Die deutsche Sprache gilt als eine der wortreichsten Sprachen. Für den Umfang des Wortschatzes wird oft die Zahl 300 000 genannt. Hinzu kommt noch eine Vielzahl von Wörtern in den Fachsprachen der einzelnen Berufe und Wissenschaften. Zum Beispiel hat die Elektrotechnik etwa 60 000 Begriffe, in der Medizin kennt man etwa 250 000 Fachausdrücke und fachsprachliche Fügungen, und die organische Chemie verfügt über etwa 3,5 Millionen Benennungen. Außerdem gibt es viele Wortzusammensetzungen, die fast beliebig geschaffen werden können. Dieser Wortreichtum ermöglicht es, einen Gedanken mit verschiedenen Ausdrücken wiederzugeben, die unterschiedliche Bedeutungsschattierungen haben.

Wie sind all diese Wörter entstanden? Es ist keineswegs den Etymologen (Wissenschaftler, die die Herkunft und Geschichte von Wörtern untersuchen) vorbehalten zu ergründen, wie Worte entlehnt oder geprägt werden, um dem Wandel der Erfordernisse gerecht zu werden, dem die Sprache unterliegt. Eine nähere Untersuchung kann auch für den Durchschnittsleser interessant, nützlich und sogar amüsant sein. Du wirst wirklich überrascht sein, wenn du feststellst, welche Rolle du bei der Entwicklung der Sprache spielst, die du sprichst.

Viele Wörter sind entlehnt

Es werden praktisch fortlaufend aus anderen Sprachen Wörter entlehnt und auf die neuen Erfordernisse und Wünsche einer anderen Sprachgemeinschaft abgestimmt. Der lateinische Ausdruck mobile vulgus, der für „aufgebrachte, aufgewiegelte Volksmenge“ steht, schien den Engländern für den allgemeinen Sprachgebrauch zu unhandlich zu sein. Trotz eifriger Bemühungen von „Sprachästheten“ verkürzten sie den Ausdruck auf „mobile“ und schließlich auf „mob“. Diese Form wurde dann im Deutschen übernommen („Mob“).

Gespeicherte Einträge
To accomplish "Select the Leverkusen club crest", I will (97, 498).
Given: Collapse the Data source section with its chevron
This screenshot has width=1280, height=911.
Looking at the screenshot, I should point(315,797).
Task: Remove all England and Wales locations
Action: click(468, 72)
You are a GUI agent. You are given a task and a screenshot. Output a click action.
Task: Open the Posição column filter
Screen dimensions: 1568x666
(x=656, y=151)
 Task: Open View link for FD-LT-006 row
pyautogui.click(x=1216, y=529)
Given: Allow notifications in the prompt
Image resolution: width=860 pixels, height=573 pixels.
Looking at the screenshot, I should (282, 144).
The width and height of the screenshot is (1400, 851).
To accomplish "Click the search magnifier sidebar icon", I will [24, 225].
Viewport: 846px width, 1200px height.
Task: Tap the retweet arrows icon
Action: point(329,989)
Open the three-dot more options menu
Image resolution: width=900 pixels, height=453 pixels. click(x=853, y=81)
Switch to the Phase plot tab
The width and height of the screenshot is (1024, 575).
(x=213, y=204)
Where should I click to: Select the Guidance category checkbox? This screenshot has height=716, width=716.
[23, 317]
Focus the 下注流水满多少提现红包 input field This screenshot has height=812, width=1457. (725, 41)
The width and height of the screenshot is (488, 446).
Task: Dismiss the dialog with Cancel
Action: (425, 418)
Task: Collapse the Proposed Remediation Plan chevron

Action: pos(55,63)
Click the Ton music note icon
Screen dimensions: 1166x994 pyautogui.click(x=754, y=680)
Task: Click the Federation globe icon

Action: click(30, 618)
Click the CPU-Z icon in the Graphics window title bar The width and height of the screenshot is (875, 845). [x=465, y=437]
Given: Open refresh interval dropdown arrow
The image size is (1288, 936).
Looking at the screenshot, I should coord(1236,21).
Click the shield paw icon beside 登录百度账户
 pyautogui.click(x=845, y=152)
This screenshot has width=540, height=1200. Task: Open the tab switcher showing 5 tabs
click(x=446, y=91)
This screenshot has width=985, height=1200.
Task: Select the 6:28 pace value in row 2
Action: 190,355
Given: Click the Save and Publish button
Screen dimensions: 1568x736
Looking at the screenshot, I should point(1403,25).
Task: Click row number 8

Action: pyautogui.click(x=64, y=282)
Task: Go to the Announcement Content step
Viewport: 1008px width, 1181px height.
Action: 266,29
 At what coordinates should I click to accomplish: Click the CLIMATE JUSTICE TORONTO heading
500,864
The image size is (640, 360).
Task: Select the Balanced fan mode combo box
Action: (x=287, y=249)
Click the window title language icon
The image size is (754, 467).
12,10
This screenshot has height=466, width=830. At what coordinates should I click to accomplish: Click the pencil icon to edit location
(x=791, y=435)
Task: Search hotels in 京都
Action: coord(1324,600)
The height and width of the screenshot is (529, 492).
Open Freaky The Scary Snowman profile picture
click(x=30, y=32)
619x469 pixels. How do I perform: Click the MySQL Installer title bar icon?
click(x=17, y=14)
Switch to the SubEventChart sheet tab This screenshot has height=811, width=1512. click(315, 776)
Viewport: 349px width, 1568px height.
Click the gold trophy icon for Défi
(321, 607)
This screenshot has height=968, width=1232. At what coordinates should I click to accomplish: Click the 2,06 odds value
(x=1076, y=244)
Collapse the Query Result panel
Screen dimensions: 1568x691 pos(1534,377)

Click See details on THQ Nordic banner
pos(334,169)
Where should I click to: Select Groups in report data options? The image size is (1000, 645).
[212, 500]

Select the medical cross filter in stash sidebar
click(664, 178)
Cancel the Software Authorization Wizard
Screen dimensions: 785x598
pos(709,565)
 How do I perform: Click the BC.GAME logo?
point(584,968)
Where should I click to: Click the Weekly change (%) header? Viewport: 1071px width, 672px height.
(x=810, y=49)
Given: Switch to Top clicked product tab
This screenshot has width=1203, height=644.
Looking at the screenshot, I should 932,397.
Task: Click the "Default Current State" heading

Aufgabenstellung:
Nenne bitte die ungefähre Zahl der Begriffe, die der Text über den deutschen Wortschatz für die Elektrotechnik angibt.

Schriftliche Lösung:
Etwa 60 000 Begriffe.